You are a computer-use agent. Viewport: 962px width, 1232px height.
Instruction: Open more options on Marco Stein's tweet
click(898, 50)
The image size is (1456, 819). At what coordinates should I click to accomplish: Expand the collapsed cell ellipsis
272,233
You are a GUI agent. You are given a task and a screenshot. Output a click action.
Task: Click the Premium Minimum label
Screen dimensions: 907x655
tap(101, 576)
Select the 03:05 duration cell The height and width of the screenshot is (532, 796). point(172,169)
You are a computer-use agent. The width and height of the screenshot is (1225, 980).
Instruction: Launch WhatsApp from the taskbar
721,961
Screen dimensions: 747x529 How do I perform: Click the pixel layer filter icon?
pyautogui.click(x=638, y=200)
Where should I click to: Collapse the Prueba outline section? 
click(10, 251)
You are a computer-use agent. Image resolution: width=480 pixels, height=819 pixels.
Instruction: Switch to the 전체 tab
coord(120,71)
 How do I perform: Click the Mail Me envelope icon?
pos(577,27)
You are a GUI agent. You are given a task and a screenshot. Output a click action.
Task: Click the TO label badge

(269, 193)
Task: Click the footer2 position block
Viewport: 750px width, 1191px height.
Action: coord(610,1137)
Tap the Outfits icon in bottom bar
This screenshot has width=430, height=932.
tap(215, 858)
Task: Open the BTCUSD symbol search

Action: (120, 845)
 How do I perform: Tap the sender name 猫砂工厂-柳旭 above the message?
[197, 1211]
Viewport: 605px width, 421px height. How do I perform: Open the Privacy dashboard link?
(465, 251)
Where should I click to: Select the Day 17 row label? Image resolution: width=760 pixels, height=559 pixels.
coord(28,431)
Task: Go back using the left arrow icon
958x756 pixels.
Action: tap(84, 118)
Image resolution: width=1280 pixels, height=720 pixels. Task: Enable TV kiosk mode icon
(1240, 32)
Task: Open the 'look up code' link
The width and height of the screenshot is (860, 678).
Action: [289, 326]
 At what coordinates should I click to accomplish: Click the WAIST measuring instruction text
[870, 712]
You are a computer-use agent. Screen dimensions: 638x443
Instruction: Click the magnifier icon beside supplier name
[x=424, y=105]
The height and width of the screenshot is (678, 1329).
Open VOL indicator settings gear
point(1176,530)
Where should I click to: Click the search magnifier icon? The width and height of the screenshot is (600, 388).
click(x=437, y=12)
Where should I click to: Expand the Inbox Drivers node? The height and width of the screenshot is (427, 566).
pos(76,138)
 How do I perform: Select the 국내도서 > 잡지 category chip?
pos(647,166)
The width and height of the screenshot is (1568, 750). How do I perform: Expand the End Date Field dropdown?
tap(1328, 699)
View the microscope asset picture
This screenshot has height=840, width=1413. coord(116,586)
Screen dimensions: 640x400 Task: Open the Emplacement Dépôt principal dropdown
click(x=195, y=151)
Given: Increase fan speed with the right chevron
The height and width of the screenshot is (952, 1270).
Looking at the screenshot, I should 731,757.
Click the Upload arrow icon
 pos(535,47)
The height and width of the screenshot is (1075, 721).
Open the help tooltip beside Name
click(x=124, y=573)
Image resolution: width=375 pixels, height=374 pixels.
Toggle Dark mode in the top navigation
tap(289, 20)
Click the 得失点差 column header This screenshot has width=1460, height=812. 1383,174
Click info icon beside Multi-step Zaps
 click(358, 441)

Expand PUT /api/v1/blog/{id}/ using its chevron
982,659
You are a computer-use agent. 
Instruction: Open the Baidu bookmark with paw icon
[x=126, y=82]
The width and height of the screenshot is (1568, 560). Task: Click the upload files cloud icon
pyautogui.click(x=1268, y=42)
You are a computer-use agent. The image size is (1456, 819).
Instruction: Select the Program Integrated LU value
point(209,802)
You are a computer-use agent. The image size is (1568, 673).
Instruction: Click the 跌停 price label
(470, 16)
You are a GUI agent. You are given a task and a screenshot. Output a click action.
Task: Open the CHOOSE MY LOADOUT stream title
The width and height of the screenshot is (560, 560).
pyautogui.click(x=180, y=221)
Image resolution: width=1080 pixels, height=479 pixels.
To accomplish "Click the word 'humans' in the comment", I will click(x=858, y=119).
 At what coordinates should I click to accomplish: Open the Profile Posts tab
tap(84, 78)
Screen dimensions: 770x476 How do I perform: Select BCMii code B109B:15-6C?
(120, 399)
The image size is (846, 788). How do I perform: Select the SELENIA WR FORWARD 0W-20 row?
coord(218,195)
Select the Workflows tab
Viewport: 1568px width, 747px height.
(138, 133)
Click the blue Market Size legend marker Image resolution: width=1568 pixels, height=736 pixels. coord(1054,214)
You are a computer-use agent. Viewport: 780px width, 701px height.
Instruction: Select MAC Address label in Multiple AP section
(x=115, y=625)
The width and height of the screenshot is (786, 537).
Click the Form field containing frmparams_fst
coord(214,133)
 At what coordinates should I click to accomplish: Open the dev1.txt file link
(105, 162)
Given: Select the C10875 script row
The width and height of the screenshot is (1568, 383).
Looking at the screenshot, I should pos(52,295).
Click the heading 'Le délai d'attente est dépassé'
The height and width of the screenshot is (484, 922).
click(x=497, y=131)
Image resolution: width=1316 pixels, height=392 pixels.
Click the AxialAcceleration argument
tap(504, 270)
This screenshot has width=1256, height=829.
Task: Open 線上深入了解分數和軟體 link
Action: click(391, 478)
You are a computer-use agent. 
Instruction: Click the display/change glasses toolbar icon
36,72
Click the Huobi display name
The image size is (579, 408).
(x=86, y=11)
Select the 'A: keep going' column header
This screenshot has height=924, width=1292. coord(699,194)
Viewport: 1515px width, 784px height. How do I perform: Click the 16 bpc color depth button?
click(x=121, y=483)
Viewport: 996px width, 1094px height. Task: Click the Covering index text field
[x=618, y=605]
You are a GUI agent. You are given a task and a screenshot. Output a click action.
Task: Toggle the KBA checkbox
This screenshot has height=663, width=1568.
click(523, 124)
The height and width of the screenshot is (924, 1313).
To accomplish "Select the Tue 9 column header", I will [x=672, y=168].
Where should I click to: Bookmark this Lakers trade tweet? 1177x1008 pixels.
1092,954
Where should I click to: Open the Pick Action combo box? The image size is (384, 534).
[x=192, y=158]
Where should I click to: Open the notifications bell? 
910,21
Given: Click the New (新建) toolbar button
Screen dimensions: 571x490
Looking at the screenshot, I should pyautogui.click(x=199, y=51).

▸ Aufgabenstellung:
Aktualisiere die Zeilen ab der Zeile mit „Where should I click to: Open the notifications“ bis einschließlich der letzten Zeile, indem du „notifications bell“ durch „notifications icon“ ersetzt. Alles Übrige bleibt unverändert.

▸ Lösung der Übung:
Where should I click to: Open the notifications icon? 
910,21
Given: Click the New (新建) toolbar button
Screen dimensions: 571x490
Looking at the screenshot, I should pyautogui.click(x=199, y=51).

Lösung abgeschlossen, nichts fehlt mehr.